Where was the “certainty”? he demanded. “This budget has failed to provide that certainty.”
Solid gold
With a global pandemic in full swing and a dangerous Brexit steaming down the tracks, it would have been easier for the Ministers to spin their words into solid gold and turn them into bracelets than to stand up and promise – never mind provide – certainty.
“Sinn Féin would have taken a different course,” persevered Doherty, shouting into a solid wall of spending.
Back in the old days (last year), the mere thought of the Government shelling out so many billions would have caused consternation. It feels a lifetime away since Leo Varadkar's administration was sharply rapped on the knuckles by the Irish Fiscal Advisory Council (IFAC) for not keeping to its recommended spending guidelines.
Tuesday must have been a difficult day for the members of the IFAC, but they will have heeded the message from the Ministers that these are not normal times. We hear they’re off the oxygen now, thanks to the brandy.
Brendan Howlin, former Labour leader who was minister for public expenditure two governments ago, was like a hen on a hot griddle, up and down the steps from his seat on the balcony as the afternoon progressed.

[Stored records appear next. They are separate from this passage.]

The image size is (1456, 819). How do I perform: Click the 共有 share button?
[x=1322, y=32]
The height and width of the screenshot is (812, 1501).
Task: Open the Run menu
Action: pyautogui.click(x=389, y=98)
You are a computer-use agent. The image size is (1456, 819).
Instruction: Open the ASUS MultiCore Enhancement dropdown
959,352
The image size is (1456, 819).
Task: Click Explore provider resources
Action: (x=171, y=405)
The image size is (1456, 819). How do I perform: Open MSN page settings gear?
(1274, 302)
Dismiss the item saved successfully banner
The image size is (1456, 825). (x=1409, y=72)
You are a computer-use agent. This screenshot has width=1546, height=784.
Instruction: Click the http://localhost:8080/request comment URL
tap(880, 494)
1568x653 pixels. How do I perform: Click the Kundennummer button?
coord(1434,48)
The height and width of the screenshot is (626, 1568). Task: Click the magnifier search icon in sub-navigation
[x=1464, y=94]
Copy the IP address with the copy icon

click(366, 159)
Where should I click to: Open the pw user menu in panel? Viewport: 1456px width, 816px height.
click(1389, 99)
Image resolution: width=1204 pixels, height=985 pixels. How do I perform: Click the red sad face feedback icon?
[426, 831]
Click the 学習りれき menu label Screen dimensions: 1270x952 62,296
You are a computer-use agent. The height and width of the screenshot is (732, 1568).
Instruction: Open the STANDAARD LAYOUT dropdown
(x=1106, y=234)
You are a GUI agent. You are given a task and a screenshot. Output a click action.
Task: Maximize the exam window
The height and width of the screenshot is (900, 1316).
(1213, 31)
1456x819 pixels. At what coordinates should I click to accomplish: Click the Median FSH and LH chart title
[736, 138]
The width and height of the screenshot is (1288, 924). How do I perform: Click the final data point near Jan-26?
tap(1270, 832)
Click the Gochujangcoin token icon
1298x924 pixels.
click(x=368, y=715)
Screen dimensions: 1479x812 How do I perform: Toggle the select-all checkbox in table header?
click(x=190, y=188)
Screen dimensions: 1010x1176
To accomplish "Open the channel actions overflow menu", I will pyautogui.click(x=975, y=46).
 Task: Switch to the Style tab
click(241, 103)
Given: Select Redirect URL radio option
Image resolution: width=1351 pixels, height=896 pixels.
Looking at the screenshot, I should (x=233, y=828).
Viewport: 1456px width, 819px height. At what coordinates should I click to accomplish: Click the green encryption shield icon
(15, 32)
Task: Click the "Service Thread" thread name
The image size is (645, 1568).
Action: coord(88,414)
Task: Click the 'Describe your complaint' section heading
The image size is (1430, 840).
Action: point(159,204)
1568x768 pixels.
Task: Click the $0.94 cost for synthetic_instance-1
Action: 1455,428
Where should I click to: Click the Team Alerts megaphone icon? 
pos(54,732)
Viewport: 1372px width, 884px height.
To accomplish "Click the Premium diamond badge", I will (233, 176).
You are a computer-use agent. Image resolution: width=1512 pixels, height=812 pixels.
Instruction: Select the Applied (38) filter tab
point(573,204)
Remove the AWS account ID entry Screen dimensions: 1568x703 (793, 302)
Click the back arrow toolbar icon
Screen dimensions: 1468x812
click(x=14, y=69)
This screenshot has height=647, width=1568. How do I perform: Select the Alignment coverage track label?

The Minister for Education was dressed for business, wearing her trademark pearls the size of gobstoppers
After years of trying to keep the public finances in check, when he could hardly draw breath without referring to FEMPI (Financial Emergency Measures in the Public Interest), the deluge of funding announcements must have sounded shocking.
Capital infrastructure projects all over the place, to,o in this infra-penny, infra-18-billion budget. Could this finally spell a new dawn for the Dunkettle Roundabout?
Shopping list
Thanks to the Covid, it seems like every Minister in Cabinet got their shopping list of demands delivered. They had to be nailed into their seats for the speeches to prevent them running outside to do interviews. Seldom is wonderful, even if it’s taken a pandemic and the threat of a financial meltdown to see them smiling on budget day.
The Minister for Education was dressed for business, wearing her trademark pearls the size of gobstoppers and a sparkling Lady Hale spider brooch. Lady Hale was the UK Supreme Court judge who decided that Boris Johnson unlawfully prorogued the UK parliament, and her brooch garnered almost as many headlines as her headline ruling.
No major government speech is complete without a comforting quote at the end. Paschal played safe with one from Seamus Heaney: "If we winter this out, we can summer anywhere."
Michael went for a line from JFK’s address to the Dáil in 1963: “It is that quality of the Irish – that remarkable combination of hope, confidence and imagination – that is needed more than ever today.”
There was no applause for either Minister when they finished speaking in the atmosphere vacuum of the Convention Centre. Had this been the Dáil chamber in Leinster House, they would not have been so shortchanged.
They want their efforts to keep the country ticking over until the twin threats of Covid and Brexit pass.
And, more than anything, the Budget Boys hope they will be The Last of the Big Spenders.